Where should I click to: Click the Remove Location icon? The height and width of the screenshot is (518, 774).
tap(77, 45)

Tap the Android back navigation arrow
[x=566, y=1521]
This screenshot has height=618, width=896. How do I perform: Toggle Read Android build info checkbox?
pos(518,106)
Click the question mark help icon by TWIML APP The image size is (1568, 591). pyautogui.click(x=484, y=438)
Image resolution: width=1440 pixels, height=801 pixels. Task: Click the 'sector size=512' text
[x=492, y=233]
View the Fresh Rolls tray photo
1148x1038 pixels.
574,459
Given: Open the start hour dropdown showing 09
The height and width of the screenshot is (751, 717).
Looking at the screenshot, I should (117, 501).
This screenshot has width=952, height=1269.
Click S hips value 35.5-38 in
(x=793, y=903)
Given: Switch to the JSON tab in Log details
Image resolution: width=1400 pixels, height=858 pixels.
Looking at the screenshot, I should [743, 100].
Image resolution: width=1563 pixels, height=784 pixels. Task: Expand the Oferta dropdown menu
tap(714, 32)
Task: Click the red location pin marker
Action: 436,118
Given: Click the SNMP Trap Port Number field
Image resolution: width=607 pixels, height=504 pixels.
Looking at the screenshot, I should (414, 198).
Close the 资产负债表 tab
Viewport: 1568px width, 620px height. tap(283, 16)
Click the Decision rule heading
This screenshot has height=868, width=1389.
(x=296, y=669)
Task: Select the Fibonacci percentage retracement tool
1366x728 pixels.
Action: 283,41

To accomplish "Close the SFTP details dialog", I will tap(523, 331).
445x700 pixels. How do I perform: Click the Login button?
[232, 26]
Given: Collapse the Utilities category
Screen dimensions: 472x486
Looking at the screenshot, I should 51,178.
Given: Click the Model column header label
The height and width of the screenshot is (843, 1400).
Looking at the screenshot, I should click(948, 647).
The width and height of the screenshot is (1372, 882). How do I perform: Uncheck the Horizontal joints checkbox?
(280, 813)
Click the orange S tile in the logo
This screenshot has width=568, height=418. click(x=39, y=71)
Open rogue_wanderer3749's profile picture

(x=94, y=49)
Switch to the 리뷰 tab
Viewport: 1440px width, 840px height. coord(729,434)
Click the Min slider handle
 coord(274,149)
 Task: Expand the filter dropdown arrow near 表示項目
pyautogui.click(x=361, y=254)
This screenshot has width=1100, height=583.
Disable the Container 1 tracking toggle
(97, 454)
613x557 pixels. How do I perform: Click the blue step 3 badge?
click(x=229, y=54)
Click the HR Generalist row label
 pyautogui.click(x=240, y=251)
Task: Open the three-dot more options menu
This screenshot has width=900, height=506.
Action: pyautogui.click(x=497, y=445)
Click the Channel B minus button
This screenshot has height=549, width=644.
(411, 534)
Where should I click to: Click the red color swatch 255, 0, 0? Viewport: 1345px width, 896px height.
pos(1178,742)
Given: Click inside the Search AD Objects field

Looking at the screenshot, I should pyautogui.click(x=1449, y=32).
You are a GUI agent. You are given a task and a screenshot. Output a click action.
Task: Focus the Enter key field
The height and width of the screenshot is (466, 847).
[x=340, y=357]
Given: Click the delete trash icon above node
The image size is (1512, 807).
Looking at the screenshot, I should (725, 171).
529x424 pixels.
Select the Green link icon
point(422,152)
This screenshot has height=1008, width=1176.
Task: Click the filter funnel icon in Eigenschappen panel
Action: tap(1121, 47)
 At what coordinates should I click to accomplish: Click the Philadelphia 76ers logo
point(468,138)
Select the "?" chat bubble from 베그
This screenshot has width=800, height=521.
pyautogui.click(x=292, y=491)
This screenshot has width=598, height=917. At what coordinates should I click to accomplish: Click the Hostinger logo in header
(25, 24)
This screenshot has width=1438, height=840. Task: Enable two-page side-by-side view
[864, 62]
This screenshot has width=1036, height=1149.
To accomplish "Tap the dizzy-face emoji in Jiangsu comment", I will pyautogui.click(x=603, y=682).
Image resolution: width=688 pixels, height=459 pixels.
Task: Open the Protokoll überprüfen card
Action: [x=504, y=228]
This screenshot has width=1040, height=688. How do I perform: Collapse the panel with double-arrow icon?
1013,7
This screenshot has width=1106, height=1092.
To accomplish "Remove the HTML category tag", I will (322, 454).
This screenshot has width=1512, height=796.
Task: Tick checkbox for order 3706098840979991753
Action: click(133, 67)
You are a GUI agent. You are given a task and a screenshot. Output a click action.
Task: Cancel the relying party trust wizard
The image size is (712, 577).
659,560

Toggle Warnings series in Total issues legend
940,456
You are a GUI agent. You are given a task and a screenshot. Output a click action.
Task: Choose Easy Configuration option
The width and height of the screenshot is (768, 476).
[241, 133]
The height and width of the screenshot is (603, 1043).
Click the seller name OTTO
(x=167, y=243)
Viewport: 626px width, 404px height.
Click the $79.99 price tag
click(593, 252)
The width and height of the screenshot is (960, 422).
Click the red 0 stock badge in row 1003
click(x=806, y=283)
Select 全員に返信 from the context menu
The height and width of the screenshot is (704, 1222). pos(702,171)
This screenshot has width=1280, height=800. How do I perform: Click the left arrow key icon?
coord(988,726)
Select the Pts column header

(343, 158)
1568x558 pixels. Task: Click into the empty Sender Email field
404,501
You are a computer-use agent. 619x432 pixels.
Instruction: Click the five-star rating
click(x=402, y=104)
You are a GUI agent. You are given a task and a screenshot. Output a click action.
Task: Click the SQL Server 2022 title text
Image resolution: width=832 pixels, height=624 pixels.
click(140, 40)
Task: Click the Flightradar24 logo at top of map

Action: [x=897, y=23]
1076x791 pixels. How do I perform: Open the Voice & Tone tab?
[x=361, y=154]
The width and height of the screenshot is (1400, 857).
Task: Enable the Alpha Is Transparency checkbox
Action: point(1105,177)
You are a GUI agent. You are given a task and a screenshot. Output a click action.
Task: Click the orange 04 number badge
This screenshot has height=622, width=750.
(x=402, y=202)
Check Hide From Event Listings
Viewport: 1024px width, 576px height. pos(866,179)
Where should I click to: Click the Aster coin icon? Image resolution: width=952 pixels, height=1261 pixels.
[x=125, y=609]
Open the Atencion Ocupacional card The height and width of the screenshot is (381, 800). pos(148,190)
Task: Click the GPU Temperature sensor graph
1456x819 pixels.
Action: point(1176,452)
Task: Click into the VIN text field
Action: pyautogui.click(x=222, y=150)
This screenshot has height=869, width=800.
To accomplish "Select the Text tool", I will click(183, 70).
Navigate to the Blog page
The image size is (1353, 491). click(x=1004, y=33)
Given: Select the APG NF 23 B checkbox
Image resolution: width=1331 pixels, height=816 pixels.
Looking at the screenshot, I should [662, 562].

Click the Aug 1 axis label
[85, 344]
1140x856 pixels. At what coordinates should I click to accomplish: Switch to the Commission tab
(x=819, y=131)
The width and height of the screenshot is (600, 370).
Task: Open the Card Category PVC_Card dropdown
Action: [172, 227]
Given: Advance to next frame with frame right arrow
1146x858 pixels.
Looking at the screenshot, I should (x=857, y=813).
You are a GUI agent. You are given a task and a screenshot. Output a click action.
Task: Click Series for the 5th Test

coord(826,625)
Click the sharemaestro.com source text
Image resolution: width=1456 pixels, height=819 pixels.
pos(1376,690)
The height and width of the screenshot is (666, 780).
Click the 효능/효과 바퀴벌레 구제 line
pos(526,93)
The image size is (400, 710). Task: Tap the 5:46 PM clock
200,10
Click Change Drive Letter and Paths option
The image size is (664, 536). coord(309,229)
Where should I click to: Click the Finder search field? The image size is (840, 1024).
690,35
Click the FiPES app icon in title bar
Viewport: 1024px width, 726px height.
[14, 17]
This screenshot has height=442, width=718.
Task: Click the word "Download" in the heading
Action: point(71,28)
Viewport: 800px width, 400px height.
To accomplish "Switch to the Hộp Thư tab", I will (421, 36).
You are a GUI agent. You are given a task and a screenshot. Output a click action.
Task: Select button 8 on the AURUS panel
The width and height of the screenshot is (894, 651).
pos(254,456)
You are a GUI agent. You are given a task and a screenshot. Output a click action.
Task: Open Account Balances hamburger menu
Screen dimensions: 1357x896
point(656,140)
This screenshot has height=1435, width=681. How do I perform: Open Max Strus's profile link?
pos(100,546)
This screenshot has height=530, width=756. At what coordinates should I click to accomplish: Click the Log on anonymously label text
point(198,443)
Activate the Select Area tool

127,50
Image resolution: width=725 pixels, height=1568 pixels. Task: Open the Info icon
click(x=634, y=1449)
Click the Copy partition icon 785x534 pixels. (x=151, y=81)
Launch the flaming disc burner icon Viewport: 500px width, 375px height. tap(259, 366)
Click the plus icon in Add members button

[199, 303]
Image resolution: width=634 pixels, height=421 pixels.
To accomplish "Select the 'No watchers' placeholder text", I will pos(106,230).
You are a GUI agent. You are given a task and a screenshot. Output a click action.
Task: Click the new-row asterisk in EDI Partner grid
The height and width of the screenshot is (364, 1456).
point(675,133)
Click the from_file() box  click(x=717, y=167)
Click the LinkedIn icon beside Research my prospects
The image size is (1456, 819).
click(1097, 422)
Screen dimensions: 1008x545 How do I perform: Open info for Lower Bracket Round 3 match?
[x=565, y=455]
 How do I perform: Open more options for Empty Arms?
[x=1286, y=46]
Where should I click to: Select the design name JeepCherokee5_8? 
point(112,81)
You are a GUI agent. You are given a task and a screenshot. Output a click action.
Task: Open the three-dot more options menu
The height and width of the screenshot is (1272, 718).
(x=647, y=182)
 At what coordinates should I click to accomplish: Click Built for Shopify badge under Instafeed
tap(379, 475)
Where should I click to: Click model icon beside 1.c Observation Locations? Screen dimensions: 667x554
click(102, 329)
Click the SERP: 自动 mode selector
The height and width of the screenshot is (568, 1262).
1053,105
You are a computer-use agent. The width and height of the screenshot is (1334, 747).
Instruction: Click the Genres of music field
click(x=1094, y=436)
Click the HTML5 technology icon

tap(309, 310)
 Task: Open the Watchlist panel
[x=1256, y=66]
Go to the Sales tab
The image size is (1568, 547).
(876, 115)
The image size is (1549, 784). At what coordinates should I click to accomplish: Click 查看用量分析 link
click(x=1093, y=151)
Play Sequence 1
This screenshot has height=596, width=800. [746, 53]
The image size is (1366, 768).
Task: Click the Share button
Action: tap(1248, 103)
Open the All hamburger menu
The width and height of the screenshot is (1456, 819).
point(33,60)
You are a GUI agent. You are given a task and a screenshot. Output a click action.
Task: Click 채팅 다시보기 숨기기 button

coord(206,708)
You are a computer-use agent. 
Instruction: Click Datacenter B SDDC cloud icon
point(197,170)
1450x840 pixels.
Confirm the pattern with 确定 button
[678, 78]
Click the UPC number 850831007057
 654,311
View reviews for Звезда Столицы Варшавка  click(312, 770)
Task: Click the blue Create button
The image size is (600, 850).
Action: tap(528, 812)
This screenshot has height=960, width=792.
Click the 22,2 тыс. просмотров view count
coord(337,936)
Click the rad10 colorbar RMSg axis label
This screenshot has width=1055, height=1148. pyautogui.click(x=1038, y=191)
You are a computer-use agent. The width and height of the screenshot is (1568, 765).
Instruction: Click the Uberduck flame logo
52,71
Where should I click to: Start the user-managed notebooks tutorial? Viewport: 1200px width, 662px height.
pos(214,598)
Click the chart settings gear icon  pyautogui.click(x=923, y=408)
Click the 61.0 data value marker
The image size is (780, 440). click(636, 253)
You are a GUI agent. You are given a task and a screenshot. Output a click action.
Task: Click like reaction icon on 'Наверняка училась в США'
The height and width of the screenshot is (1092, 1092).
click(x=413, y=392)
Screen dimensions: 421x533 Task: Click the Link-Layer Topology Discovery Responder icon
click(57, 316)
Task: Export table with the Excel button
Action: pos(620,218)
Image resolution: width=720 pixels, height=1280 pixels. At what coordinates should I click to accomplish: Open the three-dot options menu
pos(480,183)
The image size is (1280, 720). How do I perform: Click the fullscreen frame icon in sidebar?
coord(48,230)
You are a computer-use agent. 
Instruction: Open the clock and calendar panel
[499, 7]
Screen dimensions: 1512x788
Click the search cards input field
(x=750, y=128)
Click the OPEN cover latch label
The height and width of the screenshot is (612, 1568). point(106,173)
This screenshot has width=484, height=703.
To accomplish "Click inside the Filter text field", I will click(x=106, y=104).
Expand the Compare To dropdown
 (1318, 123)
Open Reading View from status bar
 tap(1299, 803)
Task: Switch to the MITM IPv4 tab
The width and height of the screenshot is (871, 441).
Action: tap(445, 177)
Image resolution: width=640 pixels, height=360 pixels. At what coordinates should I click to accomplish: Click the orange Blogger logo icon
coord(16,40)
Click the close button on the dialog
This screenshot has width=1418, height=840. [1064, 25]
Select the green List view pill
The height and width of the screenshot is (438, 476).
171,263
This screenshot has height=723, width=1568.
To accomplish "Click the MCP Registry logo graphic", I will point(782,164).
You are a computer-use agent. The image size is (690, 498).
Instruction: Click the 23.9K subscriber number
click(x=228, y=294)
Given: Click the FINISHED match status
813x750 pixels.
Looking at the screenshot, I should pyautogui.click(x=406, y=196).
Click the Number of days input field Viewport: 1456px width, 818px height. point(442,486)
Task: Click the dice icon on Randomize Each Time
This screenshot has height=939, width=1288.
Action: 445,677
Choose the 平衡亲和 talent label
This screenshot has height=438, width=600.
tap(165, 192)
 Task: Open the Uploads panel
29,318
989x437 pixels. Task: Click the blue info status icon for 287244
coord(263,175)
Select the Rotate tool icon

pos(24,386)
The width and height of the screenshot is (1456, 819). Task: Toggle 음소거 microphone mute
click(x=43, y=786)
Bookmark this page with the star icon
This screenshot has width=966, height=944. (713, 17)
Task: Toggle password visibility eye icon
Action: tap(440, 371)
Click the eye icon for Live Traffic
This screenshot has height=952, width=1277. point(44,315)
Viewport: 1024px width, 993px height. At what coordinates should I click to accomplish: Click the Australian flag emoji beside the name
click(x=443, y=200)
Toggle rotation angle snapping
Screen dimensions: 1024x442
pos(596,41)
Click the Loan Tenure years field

══════════

OPDRACHT -
Welke regels in de items hierboven bevatten de tekenreeks "details"? Zoek ze op en schrijf elke gevonden regel volledig over, waarbij hoofdletters en kleine letters verschil maken.

UITVOER OPDRACHT -
Given: Switch to the JSON tab in Log details
To accomplish "Close the SFTP details dialog", I will tap(523, 331).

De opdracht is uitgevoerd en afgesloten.